Rapid Loss of Farming Lands in Bali Threatens Agricultural Self-sufficiency

(3/17/2013) The rapid loss of agricultural lands in Bali to tourist accommodation, residential housing and commercial uses is threatening government goals to make the Island self-sufficient in rice.

As reported by The Bali Post, data on the amount of productive agricultural land remaining in Bali at the end of 2011 was 39,033 hectares. One year earlier the amount of agricultural land was put at 47,934 hectares representing a decline of 17.7%, in a single year.

The head of Bali’s Bureau of Statistics (BPS), Gde Suarsa, warns that if this trend if not urgently addressed it will mean agricultural production in Bali will experience a significant decline, threatening Bali’s food security.
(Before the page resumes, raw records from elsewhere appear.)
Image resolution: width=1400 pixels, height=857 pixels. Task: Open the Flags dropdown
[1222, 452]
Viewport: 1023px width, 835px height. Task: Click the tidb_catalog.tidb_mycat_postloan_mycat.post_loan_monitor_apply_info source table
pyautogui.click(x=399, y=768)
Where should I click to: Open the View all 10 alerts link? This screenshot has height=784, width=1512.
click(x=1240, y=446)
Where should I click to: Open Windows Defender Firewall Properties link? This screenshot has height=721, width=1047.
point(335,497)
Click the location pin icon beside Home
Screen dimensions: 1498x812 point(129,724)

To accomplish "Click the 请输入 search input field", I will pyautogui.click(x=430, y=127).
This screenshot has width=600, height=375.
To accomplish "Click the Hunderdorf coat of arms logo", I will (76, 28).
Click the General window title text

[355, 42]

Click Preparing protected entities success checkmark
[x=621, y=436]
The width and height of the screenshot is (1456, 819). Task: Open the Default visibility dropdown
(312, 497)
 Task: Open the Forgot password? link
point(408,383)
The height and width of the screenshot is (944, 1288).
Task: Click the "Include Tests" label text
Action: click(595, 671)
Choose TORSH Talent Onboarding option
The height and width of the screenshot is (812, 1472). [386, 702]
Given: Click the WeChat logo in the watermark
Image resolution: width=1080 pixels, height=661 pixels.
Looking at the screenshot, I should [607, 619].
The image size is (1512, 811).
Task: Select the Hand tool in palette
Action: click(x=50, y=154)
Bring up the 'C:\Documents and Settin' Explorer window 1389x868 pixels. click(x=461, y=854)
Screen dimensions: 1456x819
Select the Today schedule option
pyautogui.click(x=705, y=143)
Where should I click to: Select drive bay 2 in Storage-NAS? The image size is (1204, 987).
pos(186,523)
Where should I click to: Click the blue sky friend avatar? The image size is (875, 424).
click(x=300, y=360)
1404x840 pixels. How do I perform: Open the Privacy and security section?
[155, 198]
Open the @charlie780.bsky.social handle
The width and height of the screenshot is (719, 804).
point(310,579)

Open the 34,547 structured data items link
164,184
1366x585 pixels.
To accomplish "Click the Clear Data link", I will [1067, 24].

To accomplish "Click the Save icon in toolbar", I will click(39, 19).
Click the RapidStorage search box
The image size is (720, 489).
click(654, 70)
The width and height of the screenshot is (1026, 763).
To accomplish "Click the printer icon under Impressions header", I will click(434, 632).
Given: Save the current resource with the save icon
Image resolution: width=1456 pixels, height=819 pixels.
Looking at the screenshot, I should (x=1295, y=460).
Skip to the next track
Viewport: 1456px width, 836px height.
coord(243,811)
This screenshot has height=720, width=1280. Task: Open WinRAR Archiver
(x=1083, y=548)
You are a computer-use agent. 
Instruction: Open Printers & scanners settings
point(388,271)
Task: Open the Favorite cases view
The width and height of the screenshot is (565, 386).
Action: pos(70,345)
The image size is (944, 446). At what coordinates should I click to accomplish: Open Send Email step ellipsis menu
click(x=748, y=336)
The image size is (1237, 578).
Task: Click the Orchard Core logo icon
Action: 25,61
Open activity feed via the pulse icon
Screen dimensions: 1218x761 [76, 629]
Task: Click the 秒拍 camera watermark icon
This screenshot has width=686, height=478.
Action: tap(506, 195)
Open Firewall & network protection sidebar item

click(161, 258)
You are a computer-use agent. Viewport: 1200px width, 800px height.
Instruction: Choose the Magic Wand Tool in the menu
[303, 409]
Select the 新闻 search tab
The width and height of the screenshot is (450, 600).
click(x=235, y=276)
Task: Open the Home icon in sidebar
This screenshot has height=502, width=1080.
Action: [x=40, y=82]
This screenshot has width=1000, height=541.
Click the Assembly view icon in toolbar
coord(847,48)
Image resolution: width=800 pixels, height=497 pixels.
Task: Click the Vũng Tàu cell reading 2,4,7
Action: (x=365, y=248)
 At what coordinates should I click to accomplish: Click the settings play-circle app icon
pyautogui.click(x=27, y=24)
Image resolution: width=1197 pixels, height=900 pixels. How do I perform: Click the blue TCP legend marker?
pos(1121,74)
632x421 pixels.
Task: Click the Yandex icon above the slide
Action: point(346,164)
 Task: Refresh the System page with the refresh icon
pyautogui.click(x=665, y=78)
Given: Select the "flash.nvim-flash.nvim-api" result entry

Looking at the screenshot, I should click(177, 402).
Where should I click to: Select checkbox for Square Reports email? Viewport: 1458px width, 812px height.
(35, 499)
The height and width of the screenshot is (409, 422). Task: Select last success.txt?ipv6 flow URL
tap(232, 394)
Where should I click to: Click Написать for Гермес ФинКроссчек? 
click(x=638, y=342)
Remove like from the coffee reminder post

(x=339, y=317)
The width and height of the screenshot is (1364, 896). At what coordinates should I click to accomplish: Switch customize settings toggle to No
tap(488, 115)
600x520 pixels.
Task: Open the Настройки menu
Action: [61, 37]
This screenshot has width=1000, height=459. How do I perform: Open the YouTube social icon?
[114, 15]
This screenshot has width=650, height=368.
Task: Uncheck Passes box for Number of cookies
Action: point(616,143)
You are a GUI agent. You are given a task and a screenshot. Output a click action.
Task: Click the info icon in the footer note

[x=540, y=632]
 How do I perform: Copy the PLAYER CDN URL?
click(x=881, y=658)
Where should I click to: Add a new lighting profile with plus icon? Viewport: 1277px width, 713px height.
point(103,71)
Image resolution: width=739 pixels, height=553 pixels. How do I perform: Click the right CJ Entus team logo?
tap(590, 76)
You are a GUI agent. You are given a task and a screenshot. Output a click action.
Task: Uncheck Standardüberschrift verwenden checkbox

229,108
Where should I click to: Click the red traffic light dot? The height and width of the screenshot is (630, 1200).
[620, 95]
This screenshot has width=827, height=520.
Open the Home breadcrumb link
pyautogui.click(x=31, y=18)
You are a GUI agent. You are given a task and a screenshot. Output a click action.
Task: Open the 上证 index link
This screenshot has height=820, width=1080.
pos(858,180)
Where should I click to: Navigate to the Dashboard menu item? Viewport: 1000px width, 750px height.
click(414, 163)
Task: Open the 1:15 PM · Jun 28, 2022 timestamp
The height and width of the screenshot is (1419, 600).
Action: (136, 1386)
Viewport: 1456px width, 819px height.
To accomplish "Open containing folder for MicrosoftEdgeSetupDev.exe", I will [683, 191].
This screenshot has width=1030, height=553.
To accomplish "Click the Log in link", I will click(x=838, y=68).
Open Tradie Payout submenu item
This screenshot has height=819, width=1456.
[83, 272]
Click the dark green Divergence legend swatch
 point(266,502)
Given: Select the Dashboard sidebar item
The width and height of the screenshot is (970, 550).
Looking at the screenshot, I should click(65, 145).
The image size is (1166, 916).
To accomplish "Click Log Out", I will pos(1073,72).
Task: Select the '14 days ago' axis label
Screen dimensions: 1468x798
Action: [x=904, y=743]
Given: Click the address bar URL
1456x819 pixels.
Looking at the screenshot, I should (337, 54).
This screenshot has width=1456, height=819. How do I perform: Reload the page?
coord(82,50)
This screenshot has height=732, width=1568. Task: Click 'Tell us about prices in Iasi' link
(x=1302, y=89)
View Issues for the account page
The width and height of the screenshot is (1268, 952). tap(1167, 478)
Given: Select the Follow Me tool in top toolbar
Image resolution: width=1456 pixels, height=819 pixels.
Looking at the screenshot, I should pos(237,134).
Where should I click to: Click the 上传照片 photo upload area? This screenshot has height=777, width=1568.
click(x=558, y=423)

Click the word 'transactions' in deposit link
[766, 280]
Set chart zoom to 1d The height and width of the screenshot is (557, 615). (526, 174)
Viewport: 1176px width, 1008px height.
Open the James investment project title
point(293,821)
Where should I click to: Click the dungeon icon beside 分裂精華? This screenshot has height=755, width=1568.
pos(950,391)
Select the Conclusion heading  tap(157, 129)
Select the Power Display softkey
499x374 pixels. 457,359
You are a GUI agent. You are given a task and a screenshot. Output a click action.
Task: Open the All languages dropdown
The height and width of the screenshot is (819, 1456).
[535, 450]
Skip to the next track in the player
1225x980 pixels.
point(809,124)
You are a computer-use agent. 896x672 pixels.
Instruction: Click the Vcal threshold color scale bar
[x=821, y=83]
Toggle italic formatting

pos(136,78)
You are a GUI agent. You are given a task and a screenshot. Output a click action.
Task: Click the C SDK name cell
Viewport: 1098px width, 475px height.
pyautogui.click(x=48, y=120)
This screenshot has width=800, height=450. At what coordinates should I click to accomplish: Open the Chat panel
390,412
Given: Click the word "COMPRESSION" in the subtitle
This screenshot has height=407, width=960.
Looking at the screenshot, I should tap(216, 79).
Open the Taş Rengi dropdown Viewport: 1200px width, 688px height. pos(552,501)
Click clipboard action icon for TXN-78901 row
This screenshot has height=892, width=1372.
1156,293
Accordingly, rice production in Bali for the period January-April 2012 declined 9.9% - a reduction of 31.374 tons when compared to the same period in 2011.

Warned Suarsa: “This has to be addressed seriously so production will not decline further. Even though we are maximizing production from Bali land under cultivation, the owners of agricultural land must stop selling their lands.”

A Bali-based economist, Professor Dr. Gede Sri Darma, also warns that self-sufficiency in rice will be difficult to achieve if the government and the public do not work together to preserve agricultural land and maximize the use of existing agricultural lands through technology.

Professor Nyoman Suparta of Bali’s Udayana University added that Bali can still achieve agricultural self-sufficiency if farmers and other parties share a commitment to work hard to achieve that goal.

Suparta said that the necessary measures to preserve productive agricultural lands were already contemplated in the 2009 Zoning Regulation (RTRWP). Unfortunately, he added, the implementation of those policies continues to be hotly debated between provincial and regional authorities.